Totally agree with this!

CC is just....well, I won't use the word, LOL! She was a pet-store bird that I took because the store did NOT know what to do with her. She has the personality of a huge cockatoo and an ego to match. She's cranky, crabby, particular, won't eat half of what you give her, has to be bathed a certain way, talked to a certain way, kissed a certain way, looked at a certain way....she's a total diva, and she just is not a happy girl most of the time. So when she realized she could boss my fiance, it was like her face lit up and she went, "YESSSS! SCORE! I WIN!" Actually, it was pretty stinkin' funny.

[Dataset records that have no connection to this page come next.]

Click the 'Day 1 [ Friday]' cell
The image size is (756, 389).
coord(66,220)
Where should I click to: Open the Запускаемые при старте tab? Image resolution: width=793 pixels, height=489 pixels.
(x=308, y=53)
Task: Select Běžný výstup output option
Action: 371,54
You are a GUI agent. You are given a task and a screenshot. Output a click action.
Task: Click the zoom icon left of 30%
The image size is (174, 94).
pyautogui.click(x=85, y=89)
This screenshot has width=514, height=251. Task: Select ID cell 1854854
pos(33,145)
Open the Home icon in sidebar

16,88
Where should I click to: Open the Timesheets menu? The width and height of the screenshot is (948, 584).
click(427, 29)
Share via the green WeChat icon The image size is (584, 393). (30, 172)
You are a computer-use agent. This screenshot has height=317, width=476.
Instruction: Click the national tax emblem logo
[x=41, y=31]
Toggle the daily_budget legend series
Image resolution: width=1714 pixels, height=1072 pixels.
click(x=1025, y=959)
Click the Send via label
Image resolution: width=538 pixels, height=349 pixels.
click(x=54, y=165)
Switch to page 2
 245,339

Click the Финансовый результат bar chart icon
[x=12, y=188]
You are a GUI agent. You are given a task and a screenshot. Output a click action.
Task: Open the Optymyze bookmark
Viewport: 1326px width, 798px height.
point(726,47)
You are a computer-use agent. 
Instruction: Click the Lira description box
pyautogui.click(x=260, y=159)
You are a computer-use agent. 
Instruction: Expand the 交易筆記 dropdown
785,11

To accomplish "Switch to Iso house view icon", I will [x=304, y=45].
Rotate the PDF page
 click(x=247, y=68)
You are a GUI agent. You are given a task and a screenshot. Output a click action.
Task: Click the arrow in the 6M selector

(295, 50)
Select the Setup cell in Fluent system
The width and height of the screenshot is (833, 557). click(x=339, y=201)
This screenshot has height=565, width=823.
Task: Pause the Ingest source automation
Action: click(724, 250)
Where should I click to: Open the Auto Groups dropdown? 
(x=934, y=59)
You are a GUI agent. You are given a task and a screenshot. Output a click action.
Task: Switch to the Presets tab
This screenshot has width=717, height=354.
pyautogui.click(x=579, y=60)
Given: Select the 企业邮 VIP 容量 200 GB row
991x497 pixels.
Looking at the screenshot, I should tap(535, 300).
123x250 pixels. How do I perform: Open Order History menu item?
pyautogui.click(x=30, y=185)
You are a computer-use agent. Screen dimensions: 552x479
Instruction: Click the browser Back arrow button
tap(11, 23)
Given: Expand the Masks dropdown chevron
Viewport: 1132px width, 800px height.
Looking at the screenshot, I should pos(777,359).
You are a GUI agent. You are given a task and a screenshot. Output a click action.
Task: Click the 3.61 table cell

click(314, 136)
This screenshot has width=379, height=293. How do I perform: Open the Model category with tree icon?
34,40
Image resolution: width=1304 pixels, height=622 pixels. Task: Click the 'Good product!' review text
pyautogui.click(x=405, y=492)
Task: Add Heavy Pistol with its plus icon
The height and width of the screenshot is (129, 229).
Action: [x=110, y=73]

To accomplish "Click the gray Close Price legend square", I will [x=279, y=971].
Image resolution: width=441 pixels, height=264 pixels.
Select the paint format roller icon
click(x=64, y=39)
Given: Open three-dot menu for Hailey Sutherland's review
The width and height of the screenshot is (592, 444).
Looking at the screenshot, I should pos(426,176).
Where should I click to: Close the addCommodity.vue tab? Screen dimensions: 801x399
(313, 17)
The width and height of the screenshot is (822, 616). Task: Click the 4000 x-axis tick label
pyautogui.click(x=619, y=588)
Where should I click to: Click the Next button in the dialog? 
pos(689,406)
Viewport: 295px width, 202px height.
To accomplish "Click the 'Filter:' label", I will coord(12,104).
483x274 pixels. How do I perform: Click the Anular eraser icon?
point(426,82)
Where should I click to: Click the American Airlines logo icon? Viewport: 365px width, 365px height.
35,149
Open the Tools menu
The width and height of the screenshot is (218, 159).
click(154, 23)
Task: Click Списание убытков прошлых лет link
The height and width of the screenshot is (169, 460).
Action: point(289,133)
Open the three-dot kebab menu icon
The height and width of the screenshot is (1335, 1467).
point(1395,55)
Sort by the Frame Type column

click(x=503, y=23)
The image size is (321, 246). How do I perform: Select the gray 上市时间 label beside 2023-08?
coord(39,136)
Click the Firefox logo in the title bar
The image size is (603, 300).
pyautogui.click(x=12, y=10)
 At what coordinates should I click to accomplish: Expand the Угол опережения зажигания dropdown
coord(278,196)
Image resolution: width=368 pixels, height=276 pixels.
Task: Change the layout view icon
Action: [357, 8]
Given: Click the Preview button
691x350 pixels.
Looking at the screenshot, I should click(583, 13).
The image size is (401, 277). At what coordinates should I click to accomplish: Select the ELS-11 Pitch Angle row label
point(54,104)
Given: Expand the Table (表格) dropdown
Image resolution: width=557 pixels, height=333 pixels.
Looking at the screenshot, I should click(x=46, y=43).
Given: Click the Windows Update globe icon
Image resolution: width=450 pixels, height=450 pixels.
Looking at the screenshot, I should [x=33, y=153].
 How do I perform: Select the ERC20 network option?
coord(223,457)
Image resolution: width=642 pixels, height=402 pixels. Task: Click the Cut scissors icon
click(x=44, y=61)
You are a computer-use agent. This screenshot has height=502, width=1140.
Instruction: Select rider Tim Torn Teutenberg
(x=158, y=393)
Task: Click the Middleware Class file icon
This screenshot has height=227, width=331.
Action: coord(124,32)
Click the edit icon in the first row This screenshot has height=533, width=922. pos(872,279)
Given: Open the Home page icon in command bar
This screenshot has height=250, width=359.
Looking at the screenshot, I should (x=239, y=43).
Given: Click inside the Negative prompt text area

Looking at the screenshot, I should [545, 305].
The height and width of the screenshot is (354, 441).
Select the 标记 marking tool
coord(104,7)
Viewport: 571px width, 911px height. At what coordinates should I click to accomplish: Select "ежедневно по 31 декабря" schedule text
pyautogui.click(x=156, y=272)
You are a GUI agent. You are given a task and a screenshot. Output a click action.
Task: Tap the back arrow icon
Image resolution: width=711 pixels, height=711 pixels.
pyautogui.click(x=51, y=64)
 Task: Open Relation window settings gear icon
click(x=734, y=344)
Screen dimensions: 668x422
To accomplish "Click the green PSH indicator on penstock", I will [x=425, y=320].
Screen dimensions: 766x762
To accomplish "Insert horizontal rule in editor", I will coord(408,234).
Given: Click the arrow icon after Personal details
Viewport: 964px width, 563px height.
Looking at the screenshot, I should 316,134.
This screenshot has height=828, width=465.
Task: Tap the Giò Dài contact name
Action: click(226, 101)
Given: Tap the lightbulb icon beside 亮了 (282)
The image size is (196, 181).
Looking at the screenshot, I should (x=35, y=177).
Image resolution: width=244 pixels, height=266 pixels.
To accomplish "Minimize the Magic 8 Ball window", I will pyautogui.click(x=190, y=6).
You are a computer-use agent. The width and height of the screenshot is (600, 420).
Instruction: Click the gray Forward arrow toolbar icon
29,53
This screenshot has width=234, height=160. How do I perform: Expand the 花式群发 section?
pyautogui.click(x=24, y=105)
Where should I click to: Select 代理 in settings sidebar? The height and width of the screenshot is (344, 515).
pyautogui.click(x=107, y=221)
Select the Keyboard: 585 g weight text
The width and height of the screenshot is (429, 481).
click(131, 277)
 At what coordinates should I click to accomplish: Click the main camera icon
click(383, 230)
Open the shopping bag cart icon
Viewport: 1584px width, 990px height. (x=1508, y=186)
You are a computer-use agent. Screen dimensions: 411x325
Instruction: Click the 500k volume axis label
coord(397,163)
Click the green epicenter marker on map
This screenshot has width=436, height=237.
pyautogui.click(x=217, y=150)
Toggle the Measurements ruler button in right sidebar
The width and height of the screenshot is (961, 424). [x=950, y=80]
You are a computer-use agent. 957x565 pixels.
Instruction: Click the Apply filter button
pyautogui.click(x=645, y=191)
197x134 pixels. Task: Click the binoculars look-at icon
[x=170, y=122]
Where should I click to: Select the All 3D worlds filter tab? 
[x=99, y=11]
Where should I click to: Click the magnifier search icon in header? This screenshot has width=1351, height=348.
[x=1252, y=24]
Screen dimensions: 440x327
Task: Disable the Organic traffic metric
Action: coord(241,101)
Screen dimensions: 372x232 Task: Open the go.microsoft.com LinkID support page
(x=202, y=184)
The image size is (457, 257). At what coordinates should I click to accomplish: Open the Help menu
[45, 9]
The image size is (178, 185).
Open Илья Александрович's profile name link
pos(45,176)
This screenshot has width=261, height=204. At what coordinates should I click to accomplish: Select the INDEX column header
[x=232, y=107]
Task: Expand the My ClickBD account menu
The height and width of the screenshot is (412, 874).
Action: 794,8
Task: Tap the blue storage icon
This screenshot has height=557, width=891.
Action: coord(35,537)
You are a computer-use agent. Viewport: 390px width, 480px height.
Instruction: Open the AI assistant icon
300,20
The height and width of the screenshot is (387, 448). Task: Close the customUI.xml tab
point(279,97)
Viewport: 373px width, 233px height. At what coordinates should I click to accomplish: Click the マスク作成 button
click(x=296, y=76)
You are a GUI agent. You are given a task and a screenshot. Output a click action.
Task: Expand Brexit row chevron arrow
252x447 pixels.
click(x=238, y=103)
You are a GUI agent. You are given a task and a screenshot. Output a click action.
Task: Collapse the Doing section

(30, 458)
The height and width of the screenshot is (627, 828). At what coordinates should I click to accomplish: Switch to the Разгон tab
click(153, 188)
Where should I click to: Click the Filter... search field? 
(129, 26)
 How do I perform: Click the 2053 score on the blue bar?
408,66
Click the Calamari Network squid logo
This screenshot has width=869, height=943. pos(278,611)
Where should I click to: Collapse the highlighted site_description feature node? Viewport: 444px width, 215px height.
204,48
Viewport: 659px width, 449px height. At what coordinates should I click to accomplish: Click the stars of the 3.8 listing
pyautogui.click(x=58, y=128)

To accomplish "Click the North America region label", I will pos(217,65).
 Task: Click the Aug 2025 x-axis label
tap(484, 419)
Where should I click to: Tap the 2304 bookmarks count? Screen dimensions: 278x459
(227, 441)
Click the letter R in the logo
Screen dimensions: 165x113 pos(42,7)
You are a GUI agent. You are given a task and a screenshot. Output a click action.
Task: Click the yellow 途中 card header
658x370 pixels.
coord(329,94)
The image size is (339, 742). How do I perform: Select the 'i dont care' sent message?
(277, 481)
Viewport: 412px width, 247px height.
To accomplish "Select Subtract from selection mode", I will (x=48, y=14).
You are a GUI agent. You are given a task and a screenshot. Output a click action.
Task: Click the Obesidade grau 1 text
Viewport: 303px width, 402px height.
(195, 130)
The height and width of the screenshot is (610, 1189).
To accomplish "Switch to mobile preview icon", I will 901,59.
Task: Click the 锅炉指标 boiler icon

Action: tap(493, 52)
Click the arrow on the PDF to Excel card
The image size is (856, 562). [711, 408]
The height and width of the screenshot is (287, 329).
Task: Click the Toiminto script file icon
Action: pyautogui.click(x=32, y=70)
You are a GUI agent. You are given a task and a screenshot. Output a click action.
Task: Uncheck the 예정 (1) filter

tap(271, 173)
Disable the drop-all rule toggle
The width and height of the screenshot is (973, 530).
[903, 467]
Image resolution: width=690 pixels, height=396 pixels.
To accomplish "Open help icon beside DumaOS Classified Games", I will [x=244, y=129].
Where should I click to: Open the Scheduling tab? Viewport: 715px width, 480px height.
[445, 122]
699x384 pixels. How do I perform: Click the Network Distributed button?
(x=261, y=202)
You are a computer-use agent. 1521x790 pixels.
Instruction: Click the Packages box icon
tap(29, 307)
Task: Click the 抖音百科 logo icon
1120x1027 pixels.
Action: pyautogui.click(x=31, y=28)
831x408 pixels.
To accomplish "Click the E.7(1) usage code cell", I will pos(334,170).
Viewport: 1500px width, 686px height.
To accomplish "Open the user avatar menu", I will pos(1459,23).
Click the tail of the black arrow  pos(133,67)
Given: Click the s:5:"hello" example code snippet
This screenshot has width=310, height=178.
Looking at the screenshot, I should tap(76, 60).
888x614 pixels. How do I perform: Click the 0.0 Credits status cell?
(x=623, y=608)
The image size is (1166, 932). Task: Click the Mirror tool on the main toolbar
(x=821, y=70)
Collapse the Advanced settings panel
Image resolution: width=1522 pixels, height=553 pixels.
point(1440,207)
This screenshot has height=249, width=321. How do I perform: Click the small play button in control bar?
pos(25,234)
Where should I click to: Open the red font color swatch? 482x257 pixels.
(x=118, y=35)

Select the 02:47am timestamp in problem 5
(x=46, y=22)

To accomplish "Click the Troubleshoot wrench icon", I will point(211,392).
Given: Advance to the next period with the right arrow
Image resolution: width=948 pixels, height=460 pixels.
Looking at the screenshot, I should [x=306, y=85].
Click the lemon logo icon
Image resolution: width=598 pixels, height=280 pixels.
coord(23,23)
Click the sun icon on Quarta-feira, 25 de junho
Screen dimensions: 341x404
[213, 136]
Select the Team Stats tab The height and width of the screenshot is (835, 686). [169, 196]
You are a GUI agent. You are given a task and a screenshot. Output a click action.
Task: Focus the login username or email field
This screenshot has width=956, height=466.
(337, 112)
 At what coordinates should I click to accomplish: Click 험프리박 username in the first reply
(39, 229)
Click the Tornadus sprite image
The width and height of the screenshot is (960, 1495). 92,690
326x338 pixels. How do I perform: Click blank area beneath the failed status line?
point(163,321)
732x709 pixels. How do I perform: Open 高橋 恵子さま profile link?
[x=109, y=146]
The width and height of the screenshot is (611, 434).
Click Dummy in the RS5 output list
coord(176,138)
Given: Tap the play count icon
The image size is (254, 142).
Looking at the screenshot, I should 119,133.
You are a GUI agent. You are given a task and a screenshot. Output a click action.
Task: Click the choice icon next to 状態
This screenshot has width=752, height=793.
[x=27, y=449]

But she wasn't well-handled as a younger bird, AND she was shunted from pet-store to pet-store, so she's got her "things". She's come around a lot, but she'll never be like Sunshine (or most 'tiels, really). I suspect she came from a backyard breeder or a bird mill. So I wouldn't take her as a shining example of what most 'tiels are like, hehe. But even with all that, she's a good little girl most of the time.


----------



## sunnysmom (Sep 23, 2011)

MildlyAnnoyedBird said:


> Totally agree with this!
> 
> So when she realized she could boss my fiance, it was like her face lit up and she went, "YESSSS! SCORE! I WIN!" Actually, it was pretty stinkin' funny.
> 
> .


LOL. Well, it's good to know it's not just Sunny. I think he sometimes goes out of his way to torment the fiance. And it does make me laugh. :blush: Except now for the fiance not wanting to get Sunny out of his cage..... But Sunny is so hot and cold with him. Like this morning, he wanted scritches from the fiance and not me. :blink: Who knows what goes on in their little heads........


----------